И долго, долго после его смерти тяжелым камнем на сердце лежало у меня воспоминание об этом последнем вечере, когда я так занят был собой и своими планами и так мало дал самому близкому человеку, распятому на своем кресле больного и бессильному сорваться с этого кресла, чтобы перенестись в дорогую Россию, обновляемую революцией, куда он порывался всё время, говоря, что не перенесет этой жизни. Да, не болезнь и не операция, после которой он умер, нанесли ему смертельный удар, — а эти проводы нас всех, оставивших его одинокого умирать на чужбине…

… шагайте бесстрашно по мертвым телам,
Несите их знамя вперед!

И мы шагали… И наши шаги, как в этот день, порой — добивали смертельно раненых…

А дальше — переезд по бурному морю. Наш пароход по пути из Стокгольма в Або поздно вечером должен был войти в шхеры, бросить якорь и переждать: ночью ехать опасно. С паспортом у меня дело было неважно. Я спешил, а за спиной была серия предыдущих провалов, когда впервые возникло жуткое ощущение возможности провокации в центре, когда только что был заподозрен и почти уличен известный Татаров, имевший возможность заглянуть в материалы нашего паспортного бюро. Что было делать?

Где-то в Лондоне, у каких-то евреев-эмигрантов, ждавших отправки в Америку, было совсем недавно куплено несколько паспортов; из них по летам ко мне подходил только один паспорт, какого-то Арона Футера или что-то в этом роде. По одежке протягивай ножки, и я, со своей характерной русопетской наружностью, превратился в Арона Футера, приучая себя говорить хоть слегка с еврейским акцентом.

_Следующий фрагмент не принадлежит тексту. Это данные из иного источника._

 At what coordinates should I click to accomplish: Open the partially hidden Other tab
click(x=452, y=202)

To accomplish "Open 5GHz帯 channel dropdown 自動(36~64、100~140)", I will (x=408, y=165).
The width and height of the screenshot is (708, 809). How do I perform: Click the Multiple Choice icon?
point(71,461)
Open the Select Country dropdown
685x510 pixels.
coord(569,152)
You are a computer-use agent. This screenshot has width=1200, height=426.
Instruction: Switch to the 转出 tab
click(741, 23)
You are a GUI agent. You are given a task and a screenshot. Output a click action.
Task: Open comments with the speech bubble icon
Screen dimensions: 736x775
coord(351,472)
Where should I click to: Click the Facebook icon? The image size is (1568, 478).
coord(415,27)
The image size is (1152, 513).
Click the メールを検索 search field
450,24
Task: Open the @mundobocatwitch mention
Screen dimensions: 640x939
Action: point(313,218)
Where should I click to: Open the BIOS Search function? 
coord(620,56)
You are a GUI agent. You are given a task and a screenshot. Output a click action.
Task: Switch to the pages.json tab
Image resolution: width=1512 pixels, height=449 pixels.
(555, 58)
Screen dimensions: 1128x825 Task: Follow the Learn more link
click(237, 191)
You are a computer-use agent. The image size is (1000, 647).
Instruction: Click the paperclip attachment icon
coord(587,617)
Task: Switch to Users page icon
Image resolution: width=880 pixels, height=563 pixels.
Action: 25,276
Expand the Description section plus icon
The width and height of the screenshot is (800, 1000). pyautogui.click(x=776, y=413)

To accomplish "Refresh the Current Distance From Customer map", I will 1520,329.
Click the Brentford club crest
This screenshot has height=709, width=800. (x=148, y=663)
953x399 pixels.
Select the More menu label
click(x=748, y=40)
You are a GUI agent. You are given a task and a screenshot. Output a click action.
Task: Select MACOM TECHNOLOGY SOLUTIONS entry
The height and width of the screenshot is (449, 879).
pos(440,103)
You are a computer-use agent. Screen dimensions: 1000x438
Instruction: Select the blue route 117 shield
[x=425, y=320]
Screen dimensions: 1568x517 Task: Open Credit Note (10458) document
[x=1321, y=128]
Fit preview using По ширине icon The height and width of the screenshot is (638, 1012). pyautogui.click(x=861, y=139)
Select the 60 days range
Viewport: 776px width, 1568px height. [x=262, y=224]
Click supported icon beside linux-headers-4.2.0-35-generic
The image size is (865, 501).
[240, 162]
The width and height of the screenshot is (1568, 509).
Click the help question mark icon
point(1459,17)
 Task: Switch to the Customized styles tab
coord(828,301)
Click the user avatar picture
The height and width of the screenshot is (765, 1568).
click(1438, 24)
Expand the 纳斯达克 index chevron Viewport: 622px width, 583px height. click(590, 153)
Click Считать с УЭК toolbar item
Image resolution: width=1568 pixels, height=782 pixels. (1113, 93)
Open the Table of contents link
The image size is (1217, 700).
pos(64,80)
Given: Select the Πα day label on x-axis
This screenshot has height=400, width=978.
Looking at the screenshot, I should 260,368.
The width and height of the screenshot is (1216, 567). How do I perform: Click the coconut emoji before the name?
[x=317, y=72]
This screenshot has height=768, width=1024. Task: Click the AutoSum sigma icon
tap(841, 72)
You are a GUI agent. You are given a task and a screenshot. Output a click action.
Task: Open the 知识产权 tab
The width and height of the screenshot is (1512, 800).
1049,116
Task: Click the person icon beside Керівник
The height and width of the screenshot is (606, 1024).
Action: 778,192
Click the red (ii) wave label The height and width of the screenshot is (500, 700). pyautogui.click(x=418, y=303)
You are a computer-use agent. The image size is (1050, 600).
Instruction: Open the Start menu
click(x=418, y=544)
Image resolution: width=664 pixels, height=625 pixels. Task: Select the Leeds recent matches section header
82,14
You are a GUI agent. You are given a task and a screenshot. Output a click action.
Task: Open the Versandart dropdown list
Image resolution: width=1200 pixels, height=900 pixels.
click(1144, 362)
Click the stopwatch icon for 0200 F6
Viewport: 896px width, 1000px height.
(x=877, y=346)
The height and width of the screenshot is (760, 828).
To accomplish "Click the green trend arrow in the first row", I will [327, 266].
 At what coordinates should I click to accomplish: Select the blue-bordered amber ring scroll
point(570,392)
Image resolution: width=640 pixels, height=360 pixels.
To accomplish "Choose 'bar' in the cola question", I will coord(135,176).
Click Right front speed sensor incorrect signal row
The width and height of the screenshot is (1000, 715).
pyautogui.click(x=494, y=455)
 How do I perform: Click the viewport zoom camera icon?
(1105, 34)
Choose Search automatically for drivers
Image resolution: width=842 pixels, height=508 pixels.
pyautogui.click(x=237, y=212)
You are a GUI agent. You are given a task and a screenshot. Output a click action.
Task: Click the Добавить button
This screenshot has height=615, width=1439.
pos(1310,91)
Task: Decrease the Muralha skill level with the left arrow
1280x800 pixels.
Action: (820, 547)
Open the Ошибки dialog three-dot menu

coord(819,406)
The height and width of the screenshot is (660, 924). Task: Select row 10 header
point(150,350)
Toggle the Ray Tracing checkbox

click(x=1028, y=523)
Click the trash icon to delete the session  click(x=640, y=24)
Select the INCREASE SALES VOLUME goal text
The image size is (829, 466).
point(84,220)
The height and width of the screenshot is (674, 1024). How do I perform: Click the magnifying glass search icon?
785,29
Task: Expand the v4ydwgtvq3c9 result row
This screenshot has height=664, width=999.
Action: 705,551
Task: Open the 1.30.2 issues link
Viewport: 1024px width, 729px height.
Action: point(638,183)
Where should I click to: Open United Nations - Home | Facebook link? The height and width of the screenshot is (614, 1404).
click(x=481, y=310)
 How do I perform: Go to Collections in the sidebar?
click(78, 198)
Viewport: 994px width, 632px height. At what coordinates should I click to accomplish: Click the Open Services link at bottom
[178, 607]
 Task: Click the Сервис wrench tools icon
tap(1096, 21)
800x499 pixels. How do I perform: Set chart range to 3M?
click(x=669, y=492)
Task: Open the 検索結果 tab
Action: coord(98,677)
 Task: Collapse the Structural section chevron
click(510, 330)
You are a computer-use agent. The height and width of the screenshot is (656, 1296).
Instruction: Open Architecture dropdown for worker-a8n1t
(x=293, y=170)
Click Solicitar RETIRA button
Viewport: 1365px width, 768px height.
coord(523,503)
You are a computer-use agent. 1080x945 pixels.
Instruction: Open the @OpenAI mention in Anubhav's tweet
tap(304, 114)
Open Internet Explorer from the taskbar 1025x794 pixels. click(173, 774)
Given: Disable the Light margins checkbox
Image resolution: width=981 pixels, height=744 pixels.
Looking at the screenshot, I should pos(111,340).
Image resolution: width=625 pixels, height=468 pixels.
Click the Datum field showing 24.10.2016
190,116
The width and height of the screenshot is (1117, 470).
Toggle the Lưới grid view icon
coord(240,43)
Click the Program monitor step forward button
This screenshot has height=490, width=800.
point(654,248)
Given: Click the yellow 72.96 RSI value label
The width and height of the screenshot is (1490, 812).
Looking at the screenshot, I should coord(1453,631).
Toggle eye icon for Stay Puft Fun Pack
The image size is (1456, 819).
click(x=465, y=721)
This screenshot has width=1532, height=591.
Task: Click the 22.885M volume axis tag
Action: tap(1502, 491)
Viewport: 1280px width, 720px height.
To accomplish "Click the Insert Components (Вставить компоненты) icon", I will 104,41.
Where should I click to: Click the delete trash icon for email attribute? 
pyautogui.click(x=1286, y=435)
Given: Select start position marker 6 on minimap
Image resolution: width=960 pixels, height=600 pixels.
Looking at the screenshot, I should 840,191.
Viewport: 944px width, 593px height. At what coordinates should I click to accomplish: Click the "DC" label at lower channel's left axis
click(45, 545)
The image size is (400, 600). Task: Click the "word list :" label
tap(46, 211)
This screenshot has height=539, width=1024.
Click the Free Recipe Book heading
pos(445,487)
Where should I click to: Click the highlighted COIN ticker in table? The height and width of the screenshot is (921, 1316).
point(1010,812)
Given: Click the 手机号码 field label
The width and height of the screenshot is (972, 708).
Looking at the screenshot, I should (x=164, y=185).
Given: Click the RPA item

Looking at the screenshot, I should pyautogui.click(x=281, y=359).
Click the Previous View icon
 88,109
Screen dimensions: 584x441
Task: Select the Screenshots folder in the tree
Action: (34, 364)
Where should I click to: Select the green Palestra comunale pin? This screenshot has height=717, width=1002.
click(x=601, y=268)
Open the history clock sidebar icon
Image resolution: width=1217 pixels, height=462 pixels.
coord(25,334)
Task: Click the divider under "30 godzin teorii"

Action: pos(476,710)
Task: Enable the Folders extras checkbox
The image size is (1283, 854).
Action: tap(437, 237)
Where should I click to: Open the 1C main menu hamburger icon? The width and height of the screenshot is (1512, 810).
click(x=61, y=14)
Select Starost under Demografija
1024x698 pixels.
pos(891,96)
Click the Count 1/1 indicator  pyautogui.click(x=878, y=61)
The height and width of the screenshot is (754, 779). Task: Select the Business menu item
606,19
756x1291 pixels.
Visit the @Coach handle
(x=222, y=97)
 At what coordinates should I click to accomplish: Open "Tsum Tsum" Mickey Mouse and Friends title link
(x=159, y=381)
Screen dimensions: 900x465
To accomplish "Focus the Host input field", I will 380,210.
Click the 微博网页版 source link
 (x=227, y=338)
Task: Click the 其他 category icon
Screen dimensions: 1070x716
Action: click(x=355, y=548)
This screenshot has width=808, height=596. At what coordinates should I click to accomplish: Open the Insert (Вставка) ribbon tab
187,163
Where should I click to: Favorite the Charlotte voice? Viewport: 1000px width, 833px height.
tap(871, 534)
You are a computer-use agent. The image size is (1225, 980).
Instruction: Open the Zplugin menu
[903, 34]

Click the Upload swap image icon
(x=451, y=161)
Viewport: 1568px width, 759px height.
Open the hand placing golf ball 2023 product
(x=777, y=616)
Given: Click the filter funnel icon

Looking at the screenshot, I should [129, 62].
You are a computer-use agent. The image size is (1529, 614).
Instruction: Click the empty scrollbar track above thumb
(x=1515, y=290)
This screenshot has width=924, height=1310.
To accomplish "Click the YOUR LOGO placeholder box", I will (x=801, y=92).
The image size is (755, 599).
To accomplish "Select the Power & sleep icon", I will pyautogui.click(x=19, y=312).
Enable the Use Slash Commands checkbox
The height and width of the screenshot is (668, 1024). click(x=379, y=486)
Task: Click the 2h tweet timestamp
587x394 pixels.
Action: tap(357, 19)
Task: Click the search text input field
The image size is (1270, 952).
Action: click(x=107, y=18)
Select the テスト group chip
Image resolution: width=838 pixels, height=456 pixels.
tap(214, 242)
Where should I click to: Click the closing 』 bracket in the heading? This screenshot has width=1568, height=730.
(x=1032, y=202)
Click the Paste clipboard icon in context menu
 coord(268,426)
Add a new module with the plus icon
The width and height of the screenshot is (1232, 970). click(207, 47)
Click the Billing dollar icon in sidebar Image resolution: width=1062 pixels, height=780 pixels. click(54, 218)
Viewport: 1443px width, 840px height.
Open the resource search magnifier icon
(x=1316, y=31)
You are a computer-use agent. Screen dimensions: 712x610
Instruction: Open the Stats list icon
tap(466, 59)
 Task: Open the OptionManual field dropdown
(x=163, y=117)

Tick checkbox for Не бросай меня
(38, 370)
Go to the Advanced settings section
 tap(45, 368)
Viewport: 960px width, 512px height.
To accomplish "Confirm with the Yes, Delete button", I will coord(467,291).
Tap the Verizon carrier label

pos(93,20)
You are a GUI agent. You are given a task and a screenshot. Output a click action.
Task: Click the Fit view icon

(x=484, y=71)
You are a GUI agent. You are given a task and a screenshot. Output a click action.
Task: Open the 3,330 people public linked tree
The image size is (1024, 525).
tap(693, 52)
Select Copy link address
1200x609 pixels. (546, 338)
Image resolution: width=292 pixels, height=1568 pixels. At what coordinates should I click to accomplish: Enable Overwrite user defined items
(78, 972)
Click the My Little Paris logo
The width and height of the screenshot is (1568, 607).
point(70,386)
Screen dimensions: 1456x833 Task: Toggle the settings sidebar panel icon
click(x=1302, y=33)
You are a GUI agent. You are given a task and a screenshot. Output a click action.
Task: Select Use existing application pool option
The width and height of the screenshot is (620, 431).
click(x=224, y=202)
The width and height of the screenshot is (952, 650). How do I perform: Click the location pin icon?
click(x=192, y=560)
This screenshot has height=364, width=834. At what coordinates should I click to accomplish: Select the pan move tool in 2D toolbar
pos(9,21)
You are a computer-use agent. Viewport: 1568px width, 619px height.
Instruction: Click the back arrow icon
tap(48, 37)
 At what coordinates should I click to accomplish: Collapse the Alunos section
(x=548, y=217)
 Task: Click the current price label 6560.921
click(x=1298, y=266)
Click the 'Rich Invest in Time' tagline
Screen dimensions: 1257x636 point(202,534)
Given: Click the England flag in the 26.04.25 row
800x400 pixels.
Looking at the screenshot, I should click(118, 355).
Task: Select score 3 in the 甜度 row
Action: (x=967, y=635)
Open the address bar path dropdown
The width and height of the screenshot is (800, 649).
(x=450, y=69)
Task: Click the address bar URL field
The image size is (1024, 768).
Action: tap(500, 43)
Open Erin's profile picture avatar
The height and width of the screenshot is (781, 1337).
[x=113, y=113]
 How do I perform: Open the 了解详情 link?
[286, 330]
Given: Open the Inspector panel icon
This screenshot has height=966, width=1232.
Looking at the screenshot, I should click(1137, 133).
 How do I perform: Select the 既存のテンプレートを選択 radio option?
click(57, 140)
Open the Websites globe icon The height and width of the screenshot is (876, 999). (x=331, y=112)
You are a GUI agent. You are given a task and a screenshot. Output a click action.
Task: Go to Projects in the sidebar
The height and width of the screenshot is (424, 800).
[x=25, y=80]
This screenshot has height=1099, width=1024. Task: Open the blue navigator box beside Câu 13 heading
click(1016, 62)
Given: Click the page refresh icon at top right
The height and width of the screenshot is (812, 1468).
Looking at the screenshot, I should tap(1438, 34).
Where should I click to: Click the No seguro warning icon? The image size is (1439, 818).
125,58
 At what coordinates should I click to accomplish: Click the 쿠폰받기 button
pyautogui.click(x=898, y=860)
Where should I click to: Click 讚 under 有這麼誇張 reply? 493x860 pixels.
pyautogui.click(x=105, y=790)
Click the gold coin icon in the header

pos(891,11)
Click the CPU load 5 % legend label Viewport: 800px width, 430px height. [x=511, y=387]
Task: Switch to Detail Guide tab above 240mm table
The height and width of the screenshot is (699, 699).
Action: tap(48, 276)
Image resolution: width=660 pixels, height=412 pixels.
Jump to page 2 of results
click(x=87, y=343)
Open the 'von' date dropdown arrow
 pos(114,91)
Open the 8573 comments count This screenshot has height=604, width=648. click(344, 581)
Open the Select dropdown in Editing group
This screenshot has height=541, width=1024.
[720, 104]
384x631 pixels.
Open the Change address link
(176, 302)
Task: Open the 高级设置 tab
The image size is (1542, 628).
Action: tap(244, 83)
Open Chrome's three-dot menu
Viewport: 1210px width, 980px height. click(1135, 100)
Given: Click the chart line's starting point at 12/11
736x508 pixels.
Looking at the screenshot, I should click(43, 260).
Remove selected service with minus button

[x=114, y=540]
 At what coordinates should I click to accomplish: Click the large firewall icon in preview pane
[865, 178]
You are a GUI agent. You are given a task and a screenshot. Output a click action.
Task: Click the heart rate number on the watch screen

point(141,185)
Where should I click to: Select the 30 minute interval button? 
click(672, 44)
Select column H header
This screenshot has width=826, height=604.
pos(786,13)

Но эти упражнения оказались лишними. Таможня в Або уже была преобразована дыханием революции. Осмотр моего незатейливого багажа и паспорта был пустой формальностью. На улицах Гельсингфорса мы видели «красную гвардию» капитана Кока. Русских полицейских властей не было ни видно, ни слышно. Оказалось: только завтра пойдет первый после забастовки поезд Гельсингфорс-Петербург. Недаром я летел на всех парах: у меня был свободный день, который я посвятил свиданиям с финскими друзьями активистами: супругами Мальмберг, Тидеманом, Франкенгаузером, Вольтером Стенбек и др.